During that entire three-hour conversation, which ranged from talk about the weather to matters of deep spirituality, I do not think either of us thought to ask one another’s name. After the plane landed, we walked through the airport together for a while, until I pointed her in the direction of the baggage claim and then made my own way to the parking lot. We parted without remorse or contact information or any second thoughts about the fact that we would never see one another again. Yet for that three-hour flight, any outsider would have thought we were (or soon would be) lifelong friends. We connected, and, just as easily, we walked away.

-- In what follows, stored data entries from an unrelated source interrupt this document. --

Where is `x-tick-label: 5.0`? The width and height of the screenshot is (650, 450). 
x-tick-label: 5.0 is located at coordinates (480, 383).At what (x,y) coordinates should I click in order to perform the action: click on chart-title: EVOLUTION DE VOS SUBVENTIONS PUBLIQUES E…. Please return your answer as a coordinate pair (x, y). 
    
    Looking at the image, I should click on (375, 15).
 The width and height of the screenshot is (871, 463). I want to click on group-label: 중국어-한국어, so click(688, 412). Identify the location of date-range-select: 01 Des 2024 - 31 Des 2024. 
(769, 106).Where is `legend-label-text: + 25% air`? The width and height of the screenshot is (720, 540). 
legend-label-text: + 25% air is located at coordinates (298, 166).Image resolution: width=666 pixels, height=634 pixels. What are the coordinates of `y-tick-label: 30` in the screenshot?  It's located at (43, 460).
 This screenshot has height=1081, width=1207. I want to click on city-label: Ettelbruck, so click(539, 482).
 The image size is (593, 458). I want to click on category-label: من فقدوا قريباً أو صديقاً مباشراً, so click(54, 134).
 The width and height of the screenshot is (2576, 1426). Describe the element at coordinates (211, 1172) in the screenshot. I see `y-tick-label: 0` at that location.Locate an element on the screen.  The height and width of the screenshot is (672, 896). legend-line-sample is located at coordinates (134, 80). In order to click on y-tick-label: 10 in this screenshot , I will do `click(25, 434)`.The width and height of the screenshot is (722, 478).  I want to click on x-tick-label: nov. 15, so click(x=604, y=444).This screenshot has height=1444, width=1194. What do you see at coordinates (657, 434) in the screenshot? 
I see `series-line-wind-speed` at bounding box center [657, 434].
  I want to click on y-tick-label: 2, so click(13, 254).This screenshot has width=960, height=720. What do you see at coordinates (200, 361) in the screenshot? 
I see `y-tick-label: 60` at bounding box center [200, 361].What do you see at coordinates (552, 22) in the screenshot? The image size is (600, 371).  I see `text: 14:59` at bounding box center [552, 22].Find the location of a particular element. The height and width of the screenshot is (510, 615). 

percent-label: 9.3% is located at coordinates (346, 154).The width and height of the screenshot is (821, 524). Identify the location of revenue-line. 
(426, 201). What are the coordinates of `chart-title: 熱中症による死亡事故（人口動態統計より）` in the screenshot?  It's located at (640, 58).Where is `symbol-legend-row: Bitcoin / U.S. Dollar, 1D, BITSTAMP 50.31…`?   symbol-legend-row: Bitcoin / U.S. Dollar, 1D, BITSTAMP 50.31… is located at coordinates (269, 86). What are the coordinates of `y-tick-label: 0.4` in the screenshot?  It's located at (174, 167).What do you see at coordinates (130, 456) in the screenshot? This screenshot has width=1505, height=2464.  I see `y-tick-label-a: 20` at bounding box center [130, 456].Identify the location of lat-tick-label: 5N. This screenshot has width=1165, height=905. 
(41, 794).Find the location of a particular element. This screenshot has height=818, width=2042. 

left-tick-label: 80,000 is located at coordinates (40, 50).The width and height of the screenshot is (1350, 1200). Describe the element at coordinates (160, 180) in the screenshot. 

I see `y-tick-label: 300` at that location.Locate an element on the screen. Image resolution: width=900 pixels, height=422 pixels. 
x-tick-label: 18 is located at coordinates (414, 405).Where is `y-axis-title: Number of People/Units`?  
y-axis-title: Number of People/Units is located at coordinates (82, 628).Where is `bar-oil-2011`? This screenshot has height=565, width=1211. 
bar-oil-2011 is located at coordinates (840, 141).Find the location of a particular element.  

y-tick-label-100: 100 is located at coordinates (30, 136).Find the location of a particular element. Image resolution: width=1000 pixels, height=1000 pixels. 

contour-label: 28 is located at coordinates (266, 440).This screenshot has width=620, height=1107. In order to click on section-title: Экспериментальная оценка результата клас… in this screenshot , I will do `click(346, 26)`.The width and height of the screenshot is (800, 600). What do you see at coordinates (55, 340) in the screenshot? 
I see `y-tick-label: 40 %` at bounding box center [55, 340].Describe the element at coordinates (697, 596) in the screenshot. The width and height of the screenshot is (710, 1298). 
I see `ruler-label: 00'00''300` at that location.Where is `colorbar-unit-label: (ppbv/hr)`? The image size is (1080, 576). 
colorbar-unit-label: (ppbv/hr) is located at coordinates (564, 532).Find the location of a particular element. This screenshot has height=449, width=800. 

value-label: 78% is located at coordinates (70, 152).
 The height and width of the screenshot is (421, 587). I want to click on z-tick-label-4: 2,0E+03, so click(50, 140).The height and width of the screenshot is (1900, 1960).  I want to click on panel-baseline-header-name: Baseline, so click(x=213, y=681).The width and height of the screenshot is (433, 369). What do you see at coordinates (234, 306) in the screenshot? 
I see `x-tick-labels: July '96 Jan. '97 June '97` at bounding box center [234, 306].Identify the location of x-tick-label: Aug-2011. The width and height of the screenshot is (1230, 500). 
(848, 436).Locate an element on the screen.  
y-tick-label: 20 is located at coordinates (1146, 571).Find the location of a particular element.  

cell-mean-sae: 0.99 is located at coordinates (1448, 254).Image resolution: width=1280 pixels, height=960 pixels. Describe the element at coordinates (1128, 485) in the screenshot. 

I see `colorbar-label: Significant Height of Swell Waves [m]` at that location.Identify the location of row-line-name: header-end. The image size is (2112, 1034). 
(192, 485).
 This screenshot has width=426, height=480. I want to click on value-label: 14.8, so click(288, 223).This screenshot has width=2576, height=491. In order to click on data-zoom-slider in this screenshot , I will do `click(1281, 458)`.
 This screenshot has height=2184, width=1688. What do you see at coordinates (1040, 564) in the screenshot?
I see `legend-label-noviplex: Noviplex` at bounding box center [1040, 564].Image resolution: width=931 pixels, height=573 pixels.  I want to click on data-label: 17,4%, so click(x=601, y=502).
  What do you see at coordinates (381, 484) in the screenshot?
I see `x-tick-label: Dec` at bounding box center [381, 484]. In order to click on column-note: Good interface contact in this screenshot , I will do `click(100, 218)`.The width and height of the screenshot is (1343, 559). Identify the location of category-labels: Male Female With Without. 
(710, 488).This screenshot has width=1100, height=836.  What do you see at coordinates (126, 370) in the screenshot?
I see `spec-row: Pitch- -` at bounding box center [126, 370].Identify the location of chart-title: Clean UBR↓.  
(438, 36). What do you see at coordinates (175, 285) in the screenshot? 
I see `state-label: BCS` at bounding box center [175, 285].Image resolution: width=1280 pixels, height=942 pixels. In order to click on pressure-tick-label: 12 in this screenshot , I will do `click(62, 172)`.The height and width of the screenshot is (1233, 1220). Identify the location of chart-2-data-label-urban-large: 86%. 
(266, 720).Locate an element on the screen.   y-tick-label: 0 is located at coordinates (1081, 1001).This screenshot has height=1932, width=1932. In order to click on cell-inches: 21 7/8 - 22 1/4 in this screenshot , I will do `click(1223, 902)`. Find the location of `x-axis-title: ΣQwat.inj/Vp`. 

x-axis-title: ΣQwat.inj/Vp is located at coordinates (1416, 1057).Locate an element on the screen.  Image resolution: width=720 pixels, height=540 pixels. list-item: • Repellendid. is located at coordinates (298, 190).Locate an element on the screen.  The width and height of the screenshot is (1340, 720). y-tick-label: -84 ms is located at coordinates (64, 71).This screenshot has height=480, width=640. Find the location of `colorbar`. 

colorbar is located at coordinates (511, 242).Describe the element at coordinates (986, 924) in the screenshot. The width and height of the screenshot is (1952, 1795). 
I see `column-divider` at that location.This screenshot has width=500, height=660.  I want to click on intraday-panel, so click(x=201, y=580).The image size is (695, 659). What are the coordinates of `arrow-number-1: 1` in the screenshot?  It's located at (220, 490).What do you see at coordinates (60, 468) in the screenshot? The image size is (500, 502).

In this world, where we often complain about how difficult it is to make connections—lamenting, for instance, how isolated we all have become due to video games, private transportation, home office and home delivery—we may also have come to romanticize the nature those imagined connections might take. Certainly, some connections are deep and life-long, while others never penetrate the immediate social surface. Still, there are other connections, ones which can be deeply genuine but last only as long as the brief stretch of a common journey. As much as we all need life-long relationships, these isolated stretches of shared humanity matter. In these moments, when we extend a brief flash of hospitality to a stranger, or receive this gift from another, we are at our most genuine. We are not investing in someone for hope of gain. We do not need to be recognized. Repayment cannot be expected. Instead, without the burden of worldly titles, anxieties, and identities, we can simply be ourselves.
There is no charming follow-up to this story. My fellow traveler and I did not exchange contact information or track one another down through unexpected mutual connections to become actual friends. We never knew each other’s name. The story ended at the escalator to baggage claim. She could have been anyone—a brilliant scientist whose work is admired by many or a lonely woman unknown even to her closest family. None of that mattered. The boons and obstacles that characterize an ongoing relationship were stripped away in the shared anonymity of economy class.
In a world dominated by wars and divisions, burdened by anxiety and isolation, these small stretches of shared humanity evoke a gentler language than popular culture speaks. The woman on my flight was one of countless people who have walked for only a moment on the path I am on, who have shared a part of themselves along the way, and in doing so, have made the walk both a little easier and a lot more enjoyable.